## Aim of the task:
Rewrite the data below so that every "GUI agent" becomes "interface agent", and keep everything else the same.

## Material:

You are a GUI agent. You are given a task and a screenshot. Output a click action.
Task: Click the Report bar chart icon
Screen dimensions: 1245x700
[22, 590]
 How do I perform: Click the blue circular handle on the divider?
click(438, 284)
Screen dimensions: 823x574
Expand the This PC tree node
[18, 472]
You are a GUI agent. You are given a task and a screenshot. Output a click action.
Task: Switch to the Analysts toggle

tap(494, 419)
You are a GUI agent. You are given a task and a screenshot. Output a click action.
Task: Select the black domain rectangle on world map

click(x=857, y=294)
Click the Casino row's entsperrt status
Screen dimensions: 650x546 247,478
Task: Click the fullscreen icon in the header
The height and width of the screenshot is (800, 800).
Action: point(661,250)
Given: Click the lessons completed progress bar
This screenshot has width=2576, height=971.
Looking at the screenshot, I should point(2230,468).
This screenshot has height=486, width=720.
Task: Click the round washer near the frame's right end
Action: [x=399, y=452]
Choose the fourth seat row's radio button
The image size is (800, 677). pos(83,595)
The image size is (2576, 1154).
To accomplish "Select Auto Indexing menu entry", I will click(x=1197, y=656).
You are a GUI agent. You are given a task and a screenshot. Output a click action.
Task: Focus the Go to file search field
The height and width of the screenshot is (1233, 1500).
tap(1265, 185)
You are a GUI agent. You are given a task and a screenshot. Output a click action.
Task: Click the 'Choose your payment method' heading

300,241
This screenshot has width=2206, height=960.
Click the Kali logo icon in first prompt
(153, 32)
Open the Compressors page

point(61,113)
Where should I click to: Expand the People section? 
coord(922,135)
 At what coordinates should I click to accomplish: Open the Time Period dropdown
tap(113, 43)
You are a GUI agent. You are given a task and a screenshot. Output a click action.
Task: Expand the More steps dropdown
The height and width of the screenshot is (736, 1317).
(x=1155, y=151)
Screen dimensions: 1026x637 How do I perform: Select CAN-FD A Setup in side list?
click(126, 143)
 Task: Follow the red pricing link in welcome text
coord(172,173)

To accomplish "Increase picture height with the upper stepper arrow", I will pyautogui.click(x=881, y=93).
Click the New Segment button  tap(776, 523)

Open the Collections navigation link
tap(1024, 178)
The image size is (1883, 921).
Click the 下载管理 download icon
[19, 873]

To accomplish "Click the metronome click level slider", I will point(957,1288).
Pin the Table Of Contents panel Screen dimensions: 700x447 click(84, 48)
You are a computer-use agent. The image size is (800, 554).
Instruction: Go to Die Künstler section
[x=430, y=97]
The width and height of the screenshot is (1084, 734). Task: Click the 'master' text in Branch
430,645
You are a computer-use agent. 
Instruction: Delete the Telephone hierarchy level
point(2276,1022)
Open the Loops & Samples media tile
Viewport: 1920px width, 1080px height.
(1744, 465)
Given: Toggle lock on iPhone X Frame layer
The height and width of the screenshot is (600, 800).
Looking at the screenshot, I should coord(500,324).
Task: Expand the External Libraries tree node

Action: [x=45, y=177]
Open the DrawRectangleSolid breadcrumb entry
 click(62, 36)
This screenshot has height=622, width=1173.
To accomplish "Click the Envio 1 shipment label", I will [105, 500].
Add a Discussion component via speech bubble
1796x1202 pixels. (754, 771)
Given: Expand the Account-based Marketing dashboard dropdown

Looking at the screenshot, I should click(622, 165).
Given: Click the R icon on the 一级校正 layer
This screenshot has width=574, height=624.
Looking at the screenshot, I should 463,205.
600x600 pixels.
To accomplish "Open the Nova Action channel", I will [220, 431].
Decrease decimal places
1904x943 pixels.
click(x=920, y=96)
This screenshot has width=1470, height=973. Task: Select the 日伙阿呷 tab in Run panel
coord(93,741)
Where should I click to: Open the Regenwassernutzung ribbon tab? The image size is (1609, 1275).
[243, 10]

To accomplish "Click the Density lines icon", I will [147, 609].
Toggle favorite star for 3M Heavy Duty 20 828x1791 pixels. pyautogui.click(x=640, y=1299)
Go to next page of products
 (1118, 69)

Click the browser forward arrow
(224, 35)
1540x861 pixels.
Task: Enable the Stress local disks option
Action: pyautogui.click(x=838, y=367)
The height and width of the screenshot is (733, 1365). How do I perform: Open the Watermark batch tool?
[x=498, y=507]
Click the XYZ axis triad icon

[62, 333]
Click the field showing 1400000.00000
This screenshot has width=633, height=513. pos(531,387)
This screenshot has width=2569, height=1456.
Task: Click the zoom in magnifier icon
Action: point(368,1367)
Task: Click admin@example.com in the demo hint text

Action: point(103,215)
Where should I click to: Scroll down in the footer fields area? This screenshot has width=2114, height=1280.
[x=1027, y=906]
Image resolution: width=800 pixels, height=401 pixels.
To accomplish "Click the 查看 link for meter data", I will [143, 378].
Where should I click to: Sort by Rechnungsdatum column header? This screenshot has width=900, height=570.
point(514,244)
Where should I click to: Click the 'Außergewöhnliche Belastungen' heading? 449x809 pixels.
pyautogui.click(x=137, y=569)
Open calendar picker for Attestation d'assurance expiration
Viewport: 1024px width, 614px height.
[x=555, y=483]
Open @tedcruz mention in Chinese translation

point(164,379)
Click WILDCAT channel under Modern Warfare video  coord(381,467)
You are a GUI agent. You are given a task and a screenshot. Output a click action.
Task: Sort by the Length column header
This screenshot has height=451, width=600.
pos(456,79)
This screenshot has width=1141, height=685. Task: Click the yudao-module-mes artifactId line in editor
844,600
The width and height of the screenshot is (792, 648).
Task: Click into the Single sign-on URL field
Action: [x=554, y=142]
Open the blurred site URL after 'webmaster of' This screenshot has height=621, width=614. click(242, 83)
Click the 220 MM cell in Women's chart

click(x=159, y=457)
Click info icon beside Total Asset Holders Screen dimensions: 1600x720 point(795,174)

## Complete response:
You are a interface agent. You are given a task and a screenshot. Output a click action.
Task: Click the Report bar chart icon
Screen dimensions: 1245x700
[22, 590]
 How do I perform: Click the blue circular handle on the divider?
click(438, 284)
Screen dimensions: 823x574
Expand the This PC tree node
[18, 472]
You are a interface agent. You are given a task and a screenshot. Output a click action.
Task: Switch to the Analysts toggle

tap(494, 419)
You are a interface agent. You are given a task and a screenshot. Output a click action.
Task: Select the black domain rectangle on world map

click(x=857, y=294)
Click the Casino row's entsperrt status
Screen dimensions: 650x546 247,478
Task: Click the fullscreen icon in the header
The height and width of the screenshot is (800, 800).
Action: point(661,250)
Given: Click the lessons completed progress bar
This screenshot has width=2576, height=971.
Looking at the screenshot, I should point(2230,468).
This screenshot has height=486, width=720.
Task: Click the round washer near the frame's right end
Action: [x=399, y=452]
Choose the fourth seat row's radio button
The image size is (800, 677). pos(83,595)
The image size is (2576, 1154).
To accomplish "Select Auto Indexing menu entry", I will click(x=1197, y=656).
You are a interface agent. You are given a task and a screenshot. Output a click action.
Task: Focus the Go to file search field
The height and width of the screenshot is (1233, 1500).
tap(1265, 185)
You are a interface agent. You are given a task and a screenshot. Output a click action.
Task: Click the 'Choose your payment method' heading

300,241
This screenshot has width=2206, height=960.
Click the Kali logo icon in first prompt
(153, 32)
Open the Compressors page

point(61,113)
Where should I click to: Expand the People section? 
coord(922,135)
 At what coordinates should I click to accomplish: Open the Time Period dropdown
tap(113, 43)
You are a interface agent. You are given a task and a screenshot. Output a click action.
Task: Expand the More steps dropdown
The height and width of the screenshot is (736, 1317).
(x=1155, y=151)
Screen dimensions: 1026x637 How do I perform: Select CAN-FD A Setup in side list?
click(126, 143)
 Task: Follow the red pricing link in welcome text
coord(172,173)

To accomplish "Increase picture height with the upper stepper arrow", I will pyautogui.click(x=881, y=93).
Click the New Segment button  tap(776, 523)

Open the Collections navigation link
tap(1024, 178)
The image size is (1883, 921).
Click the 下载管理 download icon
[19, 873]

To accomplish "Click the metronome click level slider", I will point(957,1288).
Pin the Table Of Contents panel Screen dimensions: 700x447 click(84, 48)
You are a computer-use agent. The image size is (800, 554).
Instruction: Go to Die Künstler section
[x=430, y=97]
The width and height of the screenshot is (1084, 734). Task: Click the 'master' text in Branch
430,645
You are a computer-use agent. 
Instruction: Delete the Telephone hierarchy level
point(2276,1022)
Open the Loops & Samples media tile
Viewport: 1920px width, 1080px height.
(1744, 465)
Given: Toggle lock on iPhone X Frame layer
The height and width of the screenshot is (600, 800).
Looking at the screenshot, I should coord(500,324).
Task: Expand the External Libraries tree node

Action: [x=45, y=177]
Open the DrawRectangleSolid breadcrumb entry
 click(62, 36)
This screenshot has height=622, width=1173.
To accomplish "Click the Envio 1 shipment label", I will [105, 500].
Add a Discussion component via speech bubble
1796x1202 pixels. (754, 771)
Given: Expand the Account-based Marketing dashboard dropdown

Looking at the screenshot, I should click(622, 165).
Given: Click the R icon on the 一级校正 layer
This screenshot has width=574, height=624.
Looking at the screenshot, I should 463,205.
600x600 pixels.
To accomplish "Open the Nova Action channel", I will [220, 431].
Decrease decimal places
1904x943 pixels.
click(x=920, y=96)
This screenshot has width=1470, height=973. Task: Select the 日伙阿呷 tab in Run panel
coord(93,741)
Where should I click to: Open the Regenwassernutzung ribbon tab? The image size is (1609, 1275).
[243, 10]

To accomplish "Click the Density lines icon", I will [147, 609].
Toggle favorite star for 3M Heavy Duty 20 828x1791 pixels. pyautogui.click(x=640, y=1299)
Go to next page of products
 (1118, 69)

Click the browser forward arrow
(224, 35)
1540x861 pixels.
Task: Enable the Stress local disks option
Action: pyautogui.click(x=838, y=367)
The height and width of the screenshot is (733, 1365). How do I perform: Open the Watermark batch tool?
[x=498, y=507]
Click the XYZ axis triad icon

[62, 333]
Click the field showing 1400000.00000
This screenshot has width=633, height=513. pos(531,387)
This screenshot has width=2569, height=1456.
Task: Click the zoom in magnifier icon
Action: point(368,1367)
Task: Click admin@example.com in the demo hint text

Action: point(103,215)
Where should I click to: Scroll down in the footer fields area? This screenshot has width=2114, height=1280.
[x=1027, y=906]
Image resolution: width=800 pixels, height=401 pixels.
To accomplish "Click the 查看 link for meter data", I will [143, 378].
Where should I click to: Sort by Rechnungsdatum column header? This screenshot has width=900, height=570.
point(514,244)
Where should I click to: Click the 'Außergewöhnliche Belastungen' heading? 449x809 pixels.
pyautogui.click(x=137, y=569)
Open calendar picker for Attestation d'assurance expiration
Viewport: 1024px width, 614px height.
[x=555, y=483]
Open @tedcruz mention in Chinese translation

point(164,379)
Click WILDCAT channel under Modern Warfare video  coord(381,467)
You are a interface agent. You are given a task and a screenshot. Output a click action.
Task: Sort by the Length column header
This screenshot has height=451, width=600.
pos(456,79)
This screenshot has width=1141, height=685. Task: Click the yudao-module-mes artifactId line in editor
844,600
The width and height of the screenshot is (792, 648).
Task: Click into the Single sign-on URL field
Action: [x=554, y=142]
Open the blurred site URL after 'webmaster of' This screenshot has height=621, width=614. click(242, 83)
Click the 220 MM cell in Women's chart

click(x=159, y=457)
Click info icon beside Total Asset Holders Screen dimensions: 1600x720 point(795,174)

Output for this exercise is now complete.